OEP data acquisitions were performed while individuals were seated with their arms at their sides. Data were gathered on two separate occasions: first, during three minutes of normal breathing and then during the inspiratory
loaded breathing exercise with Threshold® ILB. Statistical analysis was performed by SPSS 18.0 software. The following tests and analyses were conducted: Kolmogorov–Smirnov and Levene tests to assess sample normality and analyze intergroup homogeneity; t-test for independent samples for intragroup comparison of the right and left sides of compartmental chest wall volumes and same side compartmental volumes during normal breathing and inspiratory muscle training; t-test for selleck inhibitor dependent samples, for
intragroup comparisons of chest wall volumes of the same side during normal breathing and inspiratory muscle training; Pearson’s correlation analysis to evaluate the relationship between abdominal rib cage volume on the left side and predicted MIP, 6MWD, and EF. Data were described as mean ± standard deviation (SD). Confidence intervals and differences were regarded as significant at 95% and p < 0.05, respectively. The sample was calculated based on a pilot study for a power of 90% and α = 0.05. A 40% increase in abdominal thoracic volume (Vrc,a) on the left side was observed Selleckchem Galunisertib for the control group compared to the group with heart failure. Clinical, demographic and medication characteristics are described in Table 1. Intergroup differences include lower EF (p < 0.01) and higher left ventricle systolic diameter (LVSD) and left ventricle diastolic diameter (LVDD) (both with p < 0.01)

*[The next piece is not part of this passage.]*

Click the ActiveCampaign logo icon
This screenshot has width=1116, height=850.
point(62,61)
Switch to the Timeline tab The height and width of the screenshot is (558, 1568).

for the CHF group compared with the control group. Controls were characterized by higher of FVC%pred and FEV1%pred than the CHF group (p = 0.03 and p = 0.01, respectively). The control group also showed greater FVC and FEV1 in absolute values (p = 0.01 for both comparisons). In relation to MIP, control subjects exhibited higher absolute and %predicted values (p < 0.01 for both comparisons) compared to the CHF group. Subject belonging to the control group covered an higher 6MWD than CHF (p < 0.01). Table 2 shows the comparison of regional chest wall volume distribution between normal breathing and ILB on the same side of the thoracoabdominal system for each of the groups, as well as a between-group analysis. When analyzing each group separately, a significant increase was observed for all thoracoabdominal compartments, on both sides during ILB for the two groups. CHF patients showed significantly lower Vrc,a variations (both sides) compared to the control group during ILB. Table 3 displays the comparison between right and left percentages of volume variations for each compartment of the chest wall during normal breathing and IMT for each group.